• What is being asked
Although the data below holds other lines too, output only those from the line with "This screenshot has width=800, height=538." up to and including the line with "Uncheck the Private", exactly as they appear.

• The data

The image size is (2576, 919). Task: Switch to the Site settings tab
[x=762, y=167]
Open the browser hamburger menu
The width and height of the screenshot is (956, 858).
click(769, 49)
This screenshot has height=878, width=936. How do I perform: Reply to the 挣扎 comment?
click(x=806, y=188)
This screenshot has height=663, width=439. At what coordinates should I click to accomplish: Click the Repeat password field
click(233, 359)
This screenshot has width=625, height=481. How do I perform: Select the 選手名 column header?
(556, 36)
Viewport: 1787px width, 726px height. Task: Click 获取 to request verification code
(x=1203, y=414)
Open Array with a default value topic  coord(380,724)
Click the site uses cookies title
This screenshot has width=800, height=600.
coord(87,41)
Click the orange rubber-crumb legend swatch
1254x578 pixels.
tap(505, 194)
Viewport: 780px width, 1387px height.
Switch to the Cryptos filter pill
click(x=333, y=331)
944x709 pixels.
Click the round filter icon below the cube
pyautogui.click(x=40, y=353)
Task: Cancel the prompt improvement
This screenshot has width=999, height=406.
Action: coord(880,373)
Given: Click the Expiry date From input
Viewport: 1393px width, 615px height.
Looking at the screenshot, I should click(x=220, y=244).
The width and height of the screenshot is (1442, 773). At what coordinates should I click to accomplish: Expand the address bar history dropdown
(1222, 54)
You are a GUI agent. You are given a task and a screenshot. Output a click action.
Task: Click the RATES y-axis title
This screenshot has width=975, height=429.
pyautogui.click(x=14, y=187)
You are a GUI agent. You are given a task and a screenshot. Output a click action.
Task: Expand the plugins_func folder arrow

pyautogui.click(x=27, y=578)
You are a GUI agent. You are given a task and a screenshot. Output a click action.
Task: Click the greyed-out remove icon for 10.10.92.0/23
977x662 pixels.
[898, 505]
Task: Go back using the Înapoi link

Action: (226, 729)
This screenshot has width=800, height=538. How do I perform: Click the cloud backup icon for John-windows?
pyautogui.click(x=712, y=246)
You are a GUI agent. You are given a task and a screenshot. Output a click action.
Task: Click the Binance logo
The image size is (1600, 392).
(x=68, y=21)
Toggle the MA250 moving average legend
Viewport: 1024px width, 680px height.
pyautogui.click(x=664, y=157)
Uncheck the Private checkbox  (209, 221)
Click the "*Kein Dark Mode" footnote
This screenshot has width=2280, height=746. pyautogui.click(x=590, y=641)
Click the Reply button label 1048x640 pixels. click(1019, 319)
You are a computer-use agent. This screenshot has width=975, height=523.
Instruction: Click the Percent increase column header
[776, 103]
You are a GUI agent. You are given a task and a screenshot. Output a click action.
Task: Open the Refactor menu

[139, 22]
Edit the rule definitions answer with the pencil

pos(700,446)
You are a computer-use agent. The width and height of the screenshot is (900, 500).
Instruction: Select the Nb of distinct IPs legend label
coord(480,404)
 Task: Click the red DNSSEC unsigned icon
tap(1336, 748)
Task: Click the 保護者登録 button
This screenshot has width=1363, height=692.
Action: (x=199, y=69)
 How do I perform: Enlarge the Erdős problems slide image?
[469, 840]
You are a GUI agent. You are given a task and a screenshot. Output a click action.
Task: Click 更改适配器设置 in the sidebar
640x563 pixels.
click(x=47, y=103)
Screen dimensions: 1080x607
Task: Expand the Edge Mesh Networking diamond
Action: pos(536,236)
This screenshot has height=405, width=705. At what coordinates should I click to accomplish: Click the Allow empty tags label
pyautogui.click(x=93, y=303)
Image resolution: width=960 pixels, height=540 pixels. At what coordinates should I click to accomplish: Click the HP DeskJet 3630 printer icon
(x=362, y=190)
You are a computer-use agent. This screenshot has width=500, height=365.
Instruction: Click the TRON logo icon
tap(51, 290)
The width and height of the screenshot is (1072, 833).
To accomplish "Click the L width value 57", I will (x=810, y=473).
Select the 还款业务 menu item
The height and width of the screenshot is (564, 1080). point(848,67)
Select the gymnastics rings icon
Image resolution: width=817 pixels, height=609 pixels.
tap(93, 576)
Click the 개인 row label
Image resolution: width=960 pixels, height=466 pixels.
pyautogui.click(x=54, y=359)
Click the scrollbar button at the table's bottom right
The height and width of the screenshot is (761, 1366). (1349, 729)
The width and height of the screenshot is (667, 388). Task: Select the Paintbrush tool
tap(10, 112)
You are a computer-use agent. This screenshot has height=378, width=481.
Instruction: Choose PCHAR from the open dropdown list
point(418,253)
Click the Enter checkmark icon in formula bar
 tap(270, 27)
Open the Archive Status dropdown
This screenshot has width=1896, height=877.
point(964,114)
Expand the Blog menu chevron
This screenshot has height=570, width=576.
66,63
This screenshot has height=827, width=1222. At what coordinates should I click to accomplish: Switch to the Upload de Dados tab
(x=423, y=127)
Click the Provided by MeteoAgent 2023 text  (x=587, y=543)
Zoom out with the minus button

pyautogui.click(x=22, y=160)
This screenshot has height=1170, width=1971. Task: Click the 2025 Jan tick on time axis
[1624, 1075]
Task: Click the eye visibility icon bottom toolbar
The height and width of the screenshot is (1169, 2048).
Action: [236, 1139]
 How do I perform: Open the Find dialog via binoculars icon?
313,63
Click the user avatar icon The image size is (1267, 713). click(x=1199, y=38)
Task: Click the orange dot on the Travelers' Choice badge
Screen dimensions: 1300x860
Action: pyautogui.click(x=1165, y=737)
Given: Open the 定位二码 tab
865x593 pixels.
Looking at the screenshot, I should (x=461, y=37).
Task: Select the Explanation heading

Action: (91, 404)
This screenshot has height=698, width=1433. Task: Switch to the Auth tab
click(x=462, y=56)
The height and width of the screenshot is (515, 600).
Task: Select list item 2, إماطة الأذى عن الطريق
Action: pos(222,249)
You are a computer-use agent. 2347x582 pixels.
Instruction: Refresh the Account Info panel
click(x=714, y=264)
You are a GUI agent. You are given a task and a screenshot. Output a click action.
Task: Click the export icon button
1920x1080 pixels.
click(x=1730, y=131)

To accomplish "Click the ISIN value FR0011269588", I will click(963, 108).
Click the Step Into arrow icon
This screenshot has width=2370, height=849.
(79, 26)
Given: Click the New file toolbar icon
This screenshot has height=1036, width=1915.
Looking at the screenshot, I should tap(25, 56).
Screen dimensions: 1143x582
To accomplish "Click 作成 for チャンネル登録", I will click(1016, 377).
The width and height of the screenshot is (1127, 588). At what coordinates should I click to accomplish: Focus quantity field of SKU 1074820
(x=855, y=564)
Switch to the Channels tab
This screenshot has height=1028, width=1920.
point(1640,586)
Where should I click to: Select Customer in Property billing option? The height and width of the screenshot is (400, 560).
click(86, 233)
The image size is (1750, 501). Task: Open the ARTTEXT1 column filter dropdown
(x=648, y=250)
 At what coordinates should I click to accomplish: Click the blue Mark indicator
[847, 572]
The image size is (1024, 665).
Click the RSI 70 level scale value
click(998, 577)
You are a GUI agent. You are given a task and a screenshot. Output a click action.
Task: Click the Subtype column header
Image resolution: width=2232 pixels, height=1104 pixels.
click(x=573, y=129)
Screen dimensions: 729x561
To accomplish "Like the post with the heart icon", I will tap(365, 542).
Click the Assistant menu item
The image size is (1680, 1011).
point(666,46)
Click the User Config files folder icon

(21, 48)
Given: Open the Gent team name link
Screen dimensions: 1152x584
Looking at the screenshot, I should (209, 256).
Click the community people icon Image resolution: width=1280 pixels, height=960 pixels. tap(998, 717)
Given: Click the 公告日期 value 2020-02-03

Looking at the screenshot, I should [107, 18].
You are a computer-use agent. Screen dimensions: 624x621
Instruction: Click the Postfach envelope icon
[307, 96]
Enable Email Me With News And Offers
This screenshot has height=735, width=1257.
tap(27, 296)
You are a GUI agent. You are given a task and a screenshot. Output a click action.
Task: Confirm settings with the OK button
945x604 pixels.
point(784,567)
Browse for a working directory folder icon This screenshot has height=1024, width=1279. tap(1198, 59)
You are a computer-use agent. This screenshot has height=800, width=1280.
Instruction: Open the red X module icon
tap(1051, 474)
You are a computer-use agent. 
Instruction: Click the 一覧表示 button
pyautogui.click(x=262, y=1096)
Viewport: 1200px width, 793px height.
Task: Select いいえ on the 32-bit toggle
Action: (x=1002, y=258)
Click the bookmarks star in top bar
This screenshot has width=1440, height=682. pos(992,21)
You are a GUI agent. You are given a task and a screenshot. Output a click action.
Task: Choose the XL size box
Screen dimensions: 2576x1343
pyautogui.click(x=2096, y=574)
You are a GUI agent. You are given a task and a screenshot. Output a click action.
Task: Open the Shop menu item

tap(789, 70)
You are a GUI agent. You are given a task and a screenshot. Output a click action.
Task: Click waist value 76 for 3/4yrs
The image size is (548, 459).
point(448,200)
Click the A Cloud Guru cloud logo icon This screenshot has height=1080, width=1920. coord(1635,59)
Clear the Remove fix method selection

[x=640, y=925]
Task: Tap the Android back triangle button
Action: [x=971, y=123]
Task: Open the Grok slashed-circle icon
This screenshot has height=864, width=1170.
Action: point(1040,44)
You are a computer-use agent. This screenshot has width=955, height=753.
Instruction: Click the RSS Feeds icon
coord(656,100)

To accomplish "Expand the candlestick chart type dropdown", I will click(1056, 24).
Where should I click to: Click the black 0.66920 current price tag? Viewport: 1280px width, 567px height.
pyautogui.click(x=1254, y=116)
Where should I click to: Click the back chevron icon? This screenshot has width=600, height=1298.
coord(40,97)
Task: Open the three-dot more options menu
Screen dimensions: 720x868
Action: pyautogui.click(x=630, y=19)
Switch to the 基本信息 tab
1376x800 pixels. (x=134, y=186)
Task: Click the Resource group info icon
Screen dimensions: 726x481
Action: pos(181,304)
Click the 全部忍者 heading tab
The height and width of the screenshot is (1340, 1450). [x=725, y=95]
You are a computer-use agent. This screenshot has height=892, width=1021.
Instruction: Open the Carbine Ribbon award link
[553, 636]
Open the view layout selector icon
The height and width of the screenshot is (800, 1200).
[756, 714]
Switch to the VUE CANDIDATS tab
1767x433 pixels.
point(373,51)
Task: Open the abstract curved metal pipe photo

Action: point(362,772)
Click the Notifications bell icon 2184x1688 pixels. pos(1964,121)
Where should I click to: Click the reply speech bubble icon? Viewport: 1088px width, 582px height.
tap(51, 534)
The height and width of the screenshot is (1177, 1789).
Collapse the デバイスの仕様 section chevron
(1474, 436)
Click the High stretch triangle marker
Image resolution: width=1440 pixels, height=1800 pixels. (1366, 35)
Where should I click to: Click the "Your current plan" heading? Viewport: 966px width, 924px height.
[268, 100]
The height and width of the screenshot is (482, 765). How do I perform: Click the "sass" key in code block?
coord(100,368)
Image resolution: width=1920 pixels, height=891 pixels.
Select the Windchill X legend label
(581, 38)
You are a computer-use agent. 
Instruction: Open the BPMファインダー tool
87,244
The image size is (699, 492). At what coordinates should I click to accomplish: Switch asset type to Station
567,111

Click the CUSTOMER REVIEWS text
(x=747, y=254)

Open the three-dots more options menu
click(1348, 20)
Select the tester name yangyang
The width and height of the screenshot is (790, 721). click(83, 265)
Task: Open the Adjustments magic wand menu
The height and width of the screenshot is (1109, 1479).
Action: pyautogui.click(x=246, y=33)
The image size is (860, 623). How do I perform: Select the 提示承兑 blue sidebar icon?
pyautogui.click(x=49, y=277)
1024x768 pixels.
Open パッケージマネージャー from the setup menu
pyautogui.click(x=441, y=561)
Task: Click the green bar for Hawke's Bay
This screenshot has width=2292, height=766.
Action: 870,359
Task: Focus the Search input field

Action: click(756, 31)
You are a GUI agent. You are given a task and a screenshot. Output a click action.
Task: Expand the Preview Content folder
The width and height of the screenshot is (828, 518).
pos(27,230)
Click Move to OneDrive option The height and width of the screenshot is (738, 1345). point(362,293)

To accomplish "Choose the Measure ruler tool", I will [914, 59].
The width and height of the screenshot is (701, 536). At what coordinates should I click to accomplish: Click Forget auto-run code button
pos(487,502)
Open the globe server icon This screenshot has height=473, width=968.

• Exercise result
This screenshot has width=800, height=538. How do I perform: Click the cloud backup icon for John-windows?
pyautogui.click(x=712, y=246)
You are a GUI agent. You are given a task and a screenshot. Output a click action.
Task: Click the Binance logo
The image size is (1600, 392).
(x=68, y=21)
Toggle the MA250 moving average legend
Viewport: 1024px width, 680px height.
pyautogui.click(x=664, y=157)
Uncheck the Private checkbox  (209, 221)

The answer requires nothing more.